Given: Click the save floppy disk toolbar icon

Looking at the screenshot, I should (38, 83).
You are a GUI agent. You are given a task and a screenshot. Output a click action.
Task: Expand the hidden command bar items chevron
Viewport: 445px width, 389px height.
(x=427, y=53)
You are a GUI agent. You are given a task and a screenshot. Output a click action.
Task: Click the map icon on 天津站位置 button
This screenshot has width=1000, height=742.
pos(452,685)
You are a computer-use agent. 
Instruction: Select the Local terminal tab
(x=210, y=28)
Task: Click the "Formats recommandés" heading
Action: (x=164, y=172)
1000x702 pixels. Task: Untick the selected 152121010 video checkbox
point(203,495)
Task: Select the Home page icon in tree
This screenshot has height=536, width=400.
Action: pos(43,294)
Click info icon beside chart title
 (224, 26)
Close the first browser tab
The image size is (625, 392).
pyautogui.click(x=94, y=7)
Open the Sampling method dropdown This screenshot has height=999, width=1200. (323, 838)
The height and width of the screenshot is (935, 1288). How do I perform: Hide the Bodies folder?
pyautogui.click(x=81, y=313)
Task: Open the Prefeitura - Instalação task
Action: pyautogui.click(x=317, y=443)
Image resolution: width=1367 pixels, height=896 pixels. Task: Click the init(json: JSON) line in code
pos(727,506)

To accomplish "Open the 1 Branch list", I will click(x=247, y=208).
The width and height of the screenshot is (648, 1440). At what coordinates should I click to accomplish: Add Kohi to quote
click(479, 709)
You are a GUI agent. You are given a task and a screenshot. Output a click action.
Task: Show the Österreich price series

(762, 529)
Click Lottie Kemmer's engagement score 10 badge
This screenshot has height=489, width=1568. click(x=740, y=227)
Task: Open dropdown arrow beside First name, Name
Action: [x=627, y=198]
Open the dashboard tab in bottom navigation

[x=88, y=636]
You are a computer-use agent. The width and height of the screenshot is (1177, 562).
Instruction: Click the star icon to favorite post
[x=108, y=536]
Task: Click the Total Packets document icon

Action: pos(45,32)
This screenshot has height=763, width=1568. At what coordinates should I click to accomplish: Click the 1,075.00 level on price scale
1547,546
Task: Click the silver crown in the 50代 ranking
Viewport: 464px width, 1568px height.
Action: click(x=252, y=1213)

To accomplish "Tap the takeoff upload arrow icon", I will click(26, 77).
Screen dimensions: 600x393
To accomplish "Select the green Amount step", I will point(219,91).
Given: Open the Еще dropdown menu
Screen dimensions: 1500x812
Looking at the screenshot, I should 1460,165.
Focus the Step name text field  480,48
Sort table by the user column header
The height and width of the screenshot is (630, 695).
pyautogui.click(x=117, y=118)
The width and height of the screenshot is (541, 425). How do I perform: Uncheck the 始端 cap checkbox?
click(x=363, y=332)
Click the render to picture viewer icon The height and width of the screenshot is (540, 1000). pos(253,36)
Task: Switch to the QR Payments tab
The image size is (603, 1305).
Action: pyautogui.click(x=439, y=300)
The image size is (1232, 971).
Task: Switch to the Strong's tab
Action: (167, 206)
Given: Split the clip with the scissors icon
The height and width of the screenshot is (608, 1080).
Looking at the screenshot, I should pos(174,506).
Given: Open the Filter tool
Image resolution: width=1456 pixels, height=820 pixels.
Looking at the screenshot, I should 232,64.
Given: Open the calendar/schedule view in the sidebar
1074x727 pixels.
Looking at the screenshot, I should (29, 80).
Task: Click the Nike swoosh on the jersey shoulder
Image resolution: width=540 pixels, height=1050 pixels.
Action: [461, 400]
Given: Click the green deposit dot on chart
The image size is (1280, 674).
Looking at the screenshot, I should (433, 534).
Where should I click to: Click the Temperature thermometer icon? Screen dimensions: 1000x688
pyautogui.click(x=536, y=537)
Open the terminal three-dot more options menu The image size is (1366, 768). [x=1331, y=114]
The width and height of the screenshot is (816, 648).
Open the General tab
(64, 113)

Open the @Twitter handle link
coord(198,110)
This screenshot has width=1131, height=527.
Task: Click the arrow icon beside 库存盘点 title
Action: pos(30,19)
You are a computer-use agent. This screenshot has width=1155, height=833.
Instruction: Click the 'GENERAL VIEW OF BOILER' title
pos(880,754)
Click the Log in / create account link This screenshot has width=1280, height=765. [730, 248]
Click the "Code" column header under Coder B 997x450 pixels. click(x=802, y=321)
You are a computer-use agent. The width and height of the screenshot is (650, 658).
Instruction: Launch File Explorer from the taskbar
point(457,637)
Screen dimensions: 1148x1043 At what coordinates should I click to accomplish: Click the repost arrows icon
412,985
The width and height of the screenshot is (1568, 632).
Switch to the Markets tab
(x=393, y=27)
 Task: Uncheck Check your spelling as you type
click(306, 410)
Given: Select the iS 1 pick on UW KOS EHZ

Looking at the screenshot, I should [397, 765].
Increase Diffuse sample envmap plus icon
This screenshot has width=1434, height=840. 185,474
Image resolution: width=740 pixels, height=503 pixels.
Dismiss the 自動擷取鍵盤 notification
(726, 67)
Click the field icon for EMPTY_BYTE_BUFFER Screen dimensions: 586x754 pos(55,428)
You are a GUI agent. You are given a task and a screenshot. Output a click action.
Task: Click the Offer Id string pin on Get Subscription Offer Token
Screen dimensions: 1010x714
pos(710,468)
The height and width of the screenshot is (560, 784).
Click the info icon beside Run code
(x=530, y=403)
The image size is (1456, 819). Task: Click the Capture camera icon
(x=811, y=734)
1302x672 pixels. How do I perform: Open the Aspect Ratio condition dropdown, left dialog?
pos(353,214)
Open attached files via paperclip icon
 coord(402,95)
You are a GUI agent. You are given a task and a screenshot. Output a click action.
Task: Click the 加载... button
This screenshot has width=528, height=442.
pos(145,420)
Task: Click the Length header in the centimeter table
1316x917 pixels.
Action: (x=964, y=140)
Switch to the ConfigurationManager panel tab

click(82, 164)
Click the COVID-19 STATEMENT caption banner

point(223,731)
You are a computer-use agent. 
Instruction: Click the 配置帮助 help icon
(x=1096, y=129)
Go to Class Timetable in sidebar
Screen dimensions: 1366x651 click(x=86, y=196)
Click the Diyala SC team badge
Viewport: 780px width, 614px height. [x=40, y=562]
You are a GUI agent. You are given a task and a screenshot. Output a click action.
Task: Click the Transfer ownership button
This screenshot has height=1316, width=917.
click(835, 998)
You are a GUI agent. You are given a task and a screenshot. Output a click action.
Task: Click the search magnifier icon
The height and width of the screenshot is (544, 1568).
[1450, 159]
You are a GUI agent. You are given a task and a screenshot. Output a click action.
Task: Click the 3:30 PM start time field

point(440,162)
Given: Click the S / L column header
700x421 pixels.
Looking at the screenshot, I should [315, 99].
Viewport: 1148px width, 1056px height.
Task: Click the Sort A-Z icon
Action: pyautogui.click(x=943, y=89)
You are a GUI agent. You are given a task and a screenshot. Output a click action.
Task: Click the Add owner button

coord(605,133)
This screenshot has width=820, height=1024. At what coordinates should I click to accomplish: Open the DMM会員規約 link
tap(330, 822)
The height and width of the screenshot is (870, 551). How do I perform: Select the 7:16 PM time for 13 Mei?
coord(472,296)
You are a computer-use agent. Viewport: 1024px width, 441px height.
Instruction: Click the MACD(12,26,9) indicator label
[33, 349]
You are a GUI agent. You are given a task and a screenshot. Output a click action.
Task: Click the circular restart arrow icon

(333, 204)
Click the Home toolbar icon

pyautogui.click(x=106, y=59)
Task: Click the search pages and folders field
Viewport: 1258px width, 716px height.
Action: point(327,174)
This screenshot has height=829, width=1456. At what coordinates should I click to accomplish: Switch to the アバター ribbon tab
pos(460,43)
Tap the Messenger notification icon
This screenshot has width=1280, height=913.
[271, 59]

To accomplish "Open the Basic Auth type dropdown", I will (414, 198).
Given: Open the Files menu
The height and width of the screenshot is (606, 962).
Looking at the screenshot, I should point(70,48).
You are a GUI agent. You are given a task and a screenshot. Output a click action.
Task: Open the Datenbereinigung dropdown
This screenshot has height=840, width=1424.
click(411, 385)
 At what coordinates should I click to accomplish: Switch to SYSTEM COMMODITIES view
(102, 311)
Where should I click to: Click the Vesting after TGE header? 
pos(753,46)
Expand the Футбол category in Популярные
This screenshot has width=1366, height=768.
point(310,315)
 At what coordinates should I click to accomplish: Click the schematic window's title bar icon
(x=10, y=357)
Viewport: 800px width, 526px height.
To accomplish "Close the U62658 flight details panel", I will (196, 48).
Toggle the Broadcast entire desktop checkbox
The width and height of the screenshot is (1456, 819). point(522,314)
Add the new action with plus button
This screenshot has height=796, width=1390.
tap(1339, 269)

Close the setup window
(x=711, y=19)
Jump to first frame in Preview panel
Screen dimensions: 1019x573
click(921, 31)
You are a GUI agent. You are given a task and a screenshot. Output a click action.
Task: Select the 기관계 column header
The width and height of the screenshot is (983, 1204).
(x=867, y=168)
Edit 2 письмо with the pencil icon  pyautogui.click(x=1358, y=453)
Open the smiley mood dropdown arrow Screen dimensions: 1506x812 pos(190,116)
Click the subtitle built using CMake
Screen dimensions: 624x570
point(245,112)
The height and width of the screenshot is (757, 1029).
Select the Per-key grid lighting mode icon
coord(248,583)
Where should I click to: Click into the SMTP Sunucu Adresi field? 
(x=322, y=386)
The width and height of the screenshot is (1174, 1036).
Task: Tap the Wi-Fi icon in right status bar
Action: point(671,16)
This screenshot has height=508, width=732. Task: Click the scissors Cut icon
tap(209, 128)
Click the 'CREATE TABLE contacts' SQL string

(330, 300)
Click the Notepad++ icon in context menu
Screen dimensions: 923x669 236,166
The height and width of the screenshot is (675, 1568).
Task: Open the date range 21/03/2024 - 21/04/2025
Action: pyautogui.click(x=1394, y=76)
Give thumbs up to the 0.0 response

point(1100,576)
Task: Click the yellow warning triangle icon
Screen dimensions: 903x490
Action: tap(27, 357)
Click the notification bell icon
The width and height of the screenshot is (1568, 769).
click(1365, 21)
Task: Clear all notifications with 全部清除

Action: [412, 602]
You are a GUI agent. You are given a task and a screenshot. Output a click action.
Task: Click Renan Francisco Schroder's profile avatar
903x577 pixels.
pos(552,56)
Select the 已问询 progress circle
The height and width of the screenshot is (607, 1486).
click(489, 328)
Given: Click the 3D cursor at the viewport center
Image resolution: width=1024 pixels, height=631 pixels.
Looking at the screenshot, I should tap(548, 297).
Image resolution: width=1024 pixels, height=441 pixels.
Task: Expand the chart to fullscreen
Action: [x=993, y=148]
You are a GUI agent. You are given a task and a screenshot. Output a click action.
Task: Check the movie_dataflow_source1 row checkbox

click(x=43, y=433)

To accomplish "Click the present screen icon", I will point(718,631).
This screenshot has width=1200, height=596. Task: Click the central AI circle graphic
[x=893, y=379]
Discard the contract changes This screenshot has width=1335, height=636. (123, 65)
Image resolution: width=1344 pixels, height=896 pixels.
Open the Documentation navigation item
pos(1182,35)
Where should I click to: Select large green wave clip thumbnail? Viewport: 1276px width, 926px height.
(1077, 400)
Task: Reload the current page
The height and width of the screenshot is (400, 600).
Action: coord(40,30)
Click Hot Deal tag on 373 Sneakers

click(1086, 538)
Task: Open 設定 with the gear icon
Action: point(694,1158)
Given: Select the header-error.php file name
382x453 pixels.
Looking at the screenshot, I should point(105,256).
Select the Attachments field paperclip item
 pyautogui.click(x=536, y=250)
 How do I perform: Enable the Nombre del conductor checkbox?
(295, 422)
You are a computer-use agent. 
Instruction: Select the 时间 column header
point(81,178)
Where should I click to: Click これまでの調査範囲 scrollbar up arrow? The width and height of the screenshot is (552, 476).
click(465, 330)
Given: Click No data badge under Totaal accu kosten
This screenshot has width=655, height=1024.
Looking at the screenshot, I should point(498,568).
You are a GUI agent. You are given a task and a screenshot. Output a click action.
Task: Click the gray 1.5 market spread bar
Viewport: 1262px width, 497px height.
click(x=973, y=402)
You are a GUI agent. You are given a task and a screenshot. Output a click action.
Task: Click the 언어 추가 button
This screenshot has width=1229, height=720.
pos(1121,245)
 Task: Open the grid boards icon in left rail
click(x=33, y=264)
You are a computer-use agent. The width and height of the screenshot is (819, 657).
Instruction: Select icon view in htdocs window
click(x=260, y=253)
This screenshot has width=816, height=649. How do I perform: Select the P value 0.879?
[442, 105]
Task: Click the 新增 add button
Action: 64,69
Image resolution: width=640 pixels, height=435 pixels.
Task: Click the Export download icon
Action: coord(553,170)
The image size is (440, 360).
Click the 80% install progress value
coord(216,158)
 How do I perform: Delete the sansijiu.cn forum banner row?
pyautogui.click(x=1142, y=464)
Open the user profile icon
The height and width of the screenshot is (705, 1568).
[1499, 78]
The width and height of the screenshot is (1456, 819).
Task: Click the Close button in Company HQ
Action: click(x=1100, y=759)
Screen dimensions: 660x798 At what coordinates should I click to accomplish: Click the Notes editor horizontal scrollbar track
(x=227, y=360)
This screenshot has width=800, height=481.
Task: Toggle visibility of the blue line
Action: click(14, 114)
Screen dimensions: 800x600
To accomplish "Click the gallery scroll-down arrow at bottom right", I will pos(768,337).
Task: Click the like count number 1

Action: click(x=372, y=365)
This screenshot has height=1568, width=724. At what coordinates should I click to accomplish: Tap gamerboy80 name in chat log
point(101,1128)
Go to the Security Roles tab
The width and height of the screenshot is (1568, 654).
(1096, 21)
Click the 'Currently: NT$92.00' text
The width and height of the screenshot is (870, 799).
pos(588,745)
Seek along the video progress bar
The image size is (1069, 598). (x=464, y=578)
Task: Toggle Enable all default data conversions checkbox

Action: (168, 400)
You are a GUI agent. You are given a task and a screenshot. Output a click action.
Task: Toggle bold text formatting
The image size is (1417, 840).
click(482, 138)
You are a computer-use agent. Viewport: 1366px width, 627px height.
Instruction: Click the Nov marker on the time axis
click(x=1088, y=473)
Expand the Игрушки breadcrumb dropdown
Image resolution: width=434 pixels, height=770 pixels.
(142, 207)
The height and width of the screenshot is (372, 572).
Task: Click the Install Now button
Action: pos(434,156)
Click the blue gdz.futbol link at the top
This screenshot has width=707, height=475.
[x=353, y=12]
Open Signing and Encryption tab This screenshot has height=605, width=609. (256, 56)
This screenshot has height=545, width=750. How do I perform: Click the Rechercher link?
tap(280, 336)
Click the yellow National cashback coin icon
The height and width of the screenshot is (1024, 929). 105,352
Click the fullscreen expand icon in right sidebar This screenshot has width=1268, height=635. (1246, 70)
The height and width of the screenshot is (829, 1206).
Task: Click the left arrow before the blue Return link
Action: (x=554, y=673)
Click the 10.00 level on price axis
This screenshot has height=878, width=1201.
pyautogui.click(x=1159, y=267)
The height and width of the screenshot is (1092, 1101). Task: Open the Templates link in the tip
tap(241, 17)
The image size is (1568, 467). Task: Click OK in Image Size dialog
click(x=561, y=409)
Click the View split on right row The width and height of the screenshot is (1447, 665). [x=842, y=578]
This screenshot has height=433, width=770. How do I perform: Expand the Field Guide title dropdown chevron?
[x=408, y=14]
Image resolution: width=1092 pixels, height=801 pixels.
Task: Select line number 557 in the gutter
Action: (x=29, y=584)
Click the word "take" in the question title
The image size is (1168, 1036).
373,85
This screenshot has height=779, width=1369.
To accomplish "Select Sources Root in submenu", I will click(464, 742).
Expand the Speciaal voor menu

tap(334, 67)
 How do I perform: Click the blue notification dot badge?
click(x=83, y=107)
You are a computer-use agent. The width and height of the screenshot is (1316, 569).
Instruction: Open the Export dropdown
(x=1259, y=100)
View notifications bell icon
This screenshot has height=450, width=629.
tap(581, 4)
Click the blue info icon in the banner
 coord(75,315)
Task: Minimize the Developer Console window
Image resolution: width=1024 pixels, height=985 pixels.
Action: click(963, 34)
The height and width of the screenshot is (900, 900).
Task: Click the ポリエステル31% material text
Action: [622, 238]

▶ [What you should do]: Check each line of the records for the string "under" and state how many lines contain it. Give only the number.

▶ [Exercise response]: 2